Health and Medical Care in America

Alfred Sommer, M.D., M.H.S. Former Dean, Johns Hopkins Bloomberg School of Public Health

One of America's leading public health experts finds a host of ills in this country's health care system: • The United States spends nearly twice as much on health care as the rest of the developed world, yet has higher infant mortality rates and shorter longevity than most nations. • We have access to many different drugs that accomplish the same end at varying costs, and nearly all are cheaper abroad. • Our life span had doubled over the past century before we developed effective drugs to treat most diseases or even considered altering the human genome. • The benefits of almost all newly developed treatments are marginal, while their costs are high. In his blunt assessment of the state of public health in America, Alfred Sommer argues that human behavior has a stronger effect on wellness than almost any other factor.

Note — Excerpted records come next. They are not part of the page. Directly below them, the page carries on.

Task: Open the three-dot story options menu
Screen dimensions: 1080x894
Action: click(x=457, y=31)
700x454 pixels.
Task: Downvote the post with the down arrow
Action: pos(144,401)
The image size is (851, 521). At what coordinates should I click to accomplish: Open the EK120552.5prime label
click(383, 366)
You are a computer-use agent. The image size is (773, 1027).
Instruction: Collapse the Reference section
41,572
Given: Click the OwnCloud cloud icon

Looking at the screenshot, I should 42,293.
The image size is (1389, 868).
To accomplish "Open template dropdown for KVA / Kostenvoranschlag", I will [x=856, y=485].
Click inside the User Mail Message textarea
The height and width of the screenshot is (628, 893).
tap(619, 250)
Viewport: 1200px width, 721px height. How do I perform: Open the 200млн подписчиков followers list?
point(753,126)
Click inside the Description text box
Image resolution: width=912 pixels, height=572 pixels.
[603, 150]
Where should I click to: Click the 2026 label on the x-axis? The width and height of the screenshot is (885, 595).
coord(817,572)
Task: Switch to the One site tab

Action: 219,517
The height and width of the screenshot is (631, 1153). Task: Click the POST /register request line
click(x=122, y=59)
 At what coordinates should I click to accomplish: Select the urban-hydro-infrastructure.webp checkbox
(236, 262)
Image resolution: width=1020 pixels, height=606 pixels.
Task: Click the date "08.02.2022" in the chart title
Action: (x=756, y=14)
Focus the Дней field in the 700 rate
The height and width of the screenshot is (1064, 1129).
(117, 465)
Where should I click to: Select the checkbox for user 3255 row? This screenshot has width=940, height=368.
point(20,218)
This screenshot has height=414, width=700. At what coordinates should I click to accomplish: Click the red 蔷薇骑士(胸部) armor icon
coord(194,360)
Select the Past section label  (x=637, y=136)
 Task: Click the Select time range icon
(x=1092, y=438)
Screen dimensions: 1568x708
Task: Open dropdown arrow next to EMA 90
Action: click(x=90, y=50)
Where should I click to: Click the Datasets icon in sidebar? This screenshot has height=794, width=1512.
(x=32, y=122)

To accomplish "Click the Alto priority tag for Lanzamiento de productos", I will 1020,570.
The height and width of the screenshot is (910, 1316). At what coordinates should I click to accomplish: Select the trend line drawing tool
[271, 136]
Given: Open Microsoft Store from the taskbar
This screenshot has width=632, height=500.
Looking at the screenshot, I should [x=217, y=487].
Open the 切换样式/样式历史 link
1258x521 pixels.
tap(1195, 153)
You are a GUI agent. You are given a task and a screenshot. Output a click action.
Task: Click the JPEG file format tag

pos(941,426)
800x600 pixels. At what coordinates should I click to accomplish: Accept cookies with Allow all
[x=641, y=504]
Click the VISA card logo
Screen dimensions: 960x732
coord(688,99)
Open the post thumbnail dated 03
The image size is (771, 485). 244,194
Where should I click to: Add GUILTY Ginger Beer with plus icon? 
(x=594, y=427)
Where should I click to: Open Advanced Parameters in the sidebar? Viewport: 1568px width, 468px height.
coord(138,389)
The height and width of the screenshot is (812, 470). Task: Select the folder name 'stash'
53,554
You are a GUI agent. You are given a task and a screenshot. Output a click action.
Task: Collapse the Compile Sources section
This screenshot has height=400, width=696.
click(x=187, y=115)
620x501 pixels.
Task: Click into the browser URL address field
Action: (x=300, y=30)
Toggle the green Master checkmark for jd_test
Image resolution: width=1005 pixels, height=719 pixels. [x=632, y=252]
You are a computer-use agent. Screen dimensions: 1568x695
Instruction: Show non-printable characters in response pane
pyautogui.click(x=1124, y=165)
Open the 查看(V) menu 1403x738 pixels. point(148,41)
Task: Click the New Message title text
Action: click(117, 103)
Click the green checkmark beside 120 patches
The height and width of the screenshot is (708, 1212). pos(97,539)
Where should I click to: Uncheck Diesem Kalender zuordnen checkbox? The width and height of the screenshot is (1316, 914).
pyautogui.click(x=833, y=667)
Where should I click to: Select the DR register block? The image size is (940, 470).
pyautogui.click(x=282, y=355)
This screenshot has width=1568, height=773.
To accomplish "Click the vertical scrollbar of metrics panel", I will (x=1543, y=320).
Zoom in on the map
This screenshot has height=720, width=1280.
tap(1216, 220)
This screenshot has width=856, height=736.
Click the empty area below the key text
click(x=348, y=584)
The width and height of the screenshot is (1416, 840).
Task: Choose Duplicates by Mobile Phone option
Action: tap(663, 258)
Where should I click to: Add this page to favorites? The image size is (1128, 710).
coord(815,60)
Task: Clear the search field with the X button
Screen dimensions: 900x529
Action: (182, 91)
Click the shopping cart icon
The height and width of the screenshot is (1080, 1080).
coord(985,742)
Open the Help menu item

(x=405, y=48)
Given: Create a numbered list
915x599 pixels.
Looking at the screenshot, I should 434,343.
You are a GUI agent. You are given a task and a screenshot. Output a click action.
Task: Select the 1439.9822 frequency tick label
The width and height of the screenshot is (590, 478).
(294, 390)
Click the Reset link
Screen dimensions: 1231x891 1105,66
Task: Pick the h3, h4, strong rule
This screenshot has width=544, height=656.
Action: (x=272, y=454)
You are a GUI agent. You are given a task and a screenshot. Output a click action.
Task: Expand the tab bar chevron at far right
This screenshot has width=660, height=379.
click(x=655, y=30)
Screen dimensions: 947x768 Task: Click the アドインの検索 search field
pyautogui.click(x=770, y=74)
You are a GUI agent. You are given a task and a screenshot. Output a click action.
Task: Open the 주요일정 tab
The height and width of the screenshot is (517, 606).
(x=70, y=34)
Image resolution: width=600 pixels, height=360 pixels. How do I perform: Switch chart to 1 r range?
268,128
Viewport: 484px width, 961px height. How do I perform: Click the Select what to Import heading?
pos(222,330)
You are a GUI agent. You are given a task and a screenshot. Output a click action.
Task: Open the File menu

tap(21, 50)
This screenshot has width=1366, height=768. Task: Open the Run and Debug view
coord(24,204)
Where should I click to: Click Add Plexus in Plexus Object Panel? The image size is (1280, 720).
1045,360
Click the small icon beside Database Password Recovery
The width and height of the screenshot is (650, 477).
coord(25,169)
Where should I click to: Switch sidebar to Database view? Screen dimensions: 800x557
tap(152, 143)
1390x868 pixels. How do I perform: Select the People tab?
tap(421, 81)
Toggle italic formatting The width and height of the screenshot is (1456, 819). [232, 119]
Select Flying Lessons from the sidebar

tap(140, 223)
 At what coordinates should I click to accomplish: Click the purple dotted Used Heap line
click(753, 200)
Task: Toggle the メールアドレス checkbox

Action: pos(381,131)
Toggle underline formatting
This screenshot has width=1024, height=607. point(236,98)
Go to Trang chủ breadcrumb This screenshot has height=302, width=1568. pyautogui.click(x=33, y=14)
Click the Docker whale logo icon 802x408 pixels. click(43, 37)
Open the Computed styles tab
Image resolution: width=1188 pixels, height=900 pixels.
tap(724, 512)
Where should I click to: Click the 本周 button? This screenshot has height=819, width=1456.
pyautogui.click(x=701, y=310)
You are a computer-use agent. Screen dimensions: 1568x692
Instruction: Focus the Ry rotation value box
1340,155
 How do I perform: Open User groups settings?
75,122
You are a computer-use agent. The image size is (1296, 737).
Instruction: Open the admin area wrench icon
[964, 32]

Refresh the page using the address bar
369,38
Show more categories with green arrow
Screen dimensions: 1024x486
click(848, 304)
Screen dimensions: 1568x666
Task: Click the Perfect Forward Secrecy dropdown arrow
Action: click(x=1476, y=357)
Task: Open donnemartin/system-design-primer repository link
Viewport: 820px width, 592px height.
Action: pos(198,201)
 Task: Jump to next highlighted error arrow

Despite exciting advances in genomic research and cutting-edge medicine, Sommer explains, most illness can be avoided or managed with simple, low-tech habits such as proper hand washing, regular exercise, a balanced diet, and not smoking. But, as he also shows, this is easier said than done. Sommer finds that our fascination with medical advances sometimes keeps us from taking responsibility for our individual well-being. Instead of focusing on prevention, we wait for medical science to cure us once we become sick. Humorous, sometimes acerbic, and always well informed, Sommer’s thought-provoking book will change the way you look at health care in America.